Cybersecurity Firm FireEye Was Victim Of Sophisticated State-Sponsored Hack

FireEye, a prominent cybersecurity firm, says it is working with the US Federal Bureau of Investigation and several key partners, including Microsoft (which recently warned of a rise in cyberattacks), into a highly sophisticated and targeted hack that it believes was perpetrated by a state-sponsored actor "with top-tier offensive capabilities." It is unlike anything FireEye CEO Kevin Mandia has seen in his two and a half decades in cybersecurity.

That is saying something, given that FireEye deals with security incidents of the highest order. However, Mandia says this particular attack is different from the tens of thousands of incidents his company has dealt with over the years.

"The attackers tailored their world-class capabilities specifically to target and attack FireEye. They are highly trained in operational security and executed with discipline and focus. They operated clandestinely, using methods that counter security tools and forensic examination. They used a novel combination of techniques not witnessed by us or our partners in the past," Mandia stated in a blog post.

It seems the attackers were partly motivated by a desire to get their mitts on FireEye's 'Red Team' security tools, perhaps to use against them and its clients, or to post them online. Mandia is not entirely sure which is the reason, and so far, there has been no evidence to suggest that the culprits have actually used the security tools.

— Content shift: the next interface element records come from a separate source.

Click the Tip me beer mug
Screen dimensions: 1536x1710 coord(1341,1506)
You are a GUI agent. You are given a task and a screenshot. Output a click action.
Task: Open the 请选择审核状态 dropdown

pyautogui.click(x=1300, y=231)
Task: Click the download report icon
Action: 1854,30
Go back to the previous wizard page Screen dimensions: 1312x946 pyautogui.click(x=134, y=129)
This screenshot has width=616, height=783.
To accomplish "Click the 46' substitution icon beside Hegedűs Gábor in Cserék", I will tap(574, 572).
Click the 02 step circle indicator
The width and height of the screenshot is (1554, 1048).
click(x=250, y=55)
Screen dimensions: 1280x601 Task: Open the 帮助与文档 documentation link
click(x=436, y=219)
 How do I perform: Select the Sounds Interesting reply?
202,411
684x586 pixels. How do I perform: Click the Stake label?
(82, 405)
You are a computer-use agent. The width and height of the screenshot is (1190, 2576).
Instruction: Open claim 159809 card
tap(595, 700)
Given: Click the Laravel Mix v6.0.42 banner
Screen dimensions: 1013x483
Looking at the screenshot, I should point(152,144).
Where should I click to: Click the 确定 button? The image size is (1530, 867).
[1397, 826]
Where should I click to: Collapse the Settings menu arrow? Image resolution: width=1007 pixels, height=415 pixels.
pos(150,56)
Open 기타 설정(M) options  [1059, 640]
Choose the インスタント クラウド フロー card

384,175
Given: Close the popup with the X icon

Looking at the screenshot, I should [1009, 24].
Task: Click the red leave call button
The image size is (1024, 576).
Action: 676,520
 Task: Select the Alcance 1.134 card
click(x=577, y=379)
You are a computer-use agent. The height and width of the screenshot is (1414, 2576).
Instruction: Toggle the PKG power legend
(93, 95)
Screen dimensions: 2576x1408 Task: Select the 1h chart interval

The tools range from simple scripts to automating reconnaissance, to entire frameworks similar to publicly available technologies like Cobalt Strike and Metasploit.

This is concerning to the say the least. However, Mandia is adamant that FireEye is equipped to handle this sort of thing, with hundreds of countermeasures in place and available to its customers. Some of those have already been put into place, to detect and/or block the use of certain stolen security tools.

In addition to the tools themselves, Mandia says the hacking group was mostly interested in obtaining information related to certain government customers.

"While the attacker was able to access some of our internal systems, at this point in our investigation, we have seen no evidence that the attacker exfiltrated data from our primary systems that store customer information from our incident response or consulting engagements, or the metadata collected by our products in our dynamic threat intelligence systems. If we discover that customer information was taken, we will contact them directly," Mandia added.

There is a bit of a silver lining to this situation. Cybersecurity is a bit of a cat and mouse game between protectors and hackers, and Mandia says the lessons learned about its adversaries in this attack will ultimately result in greater security.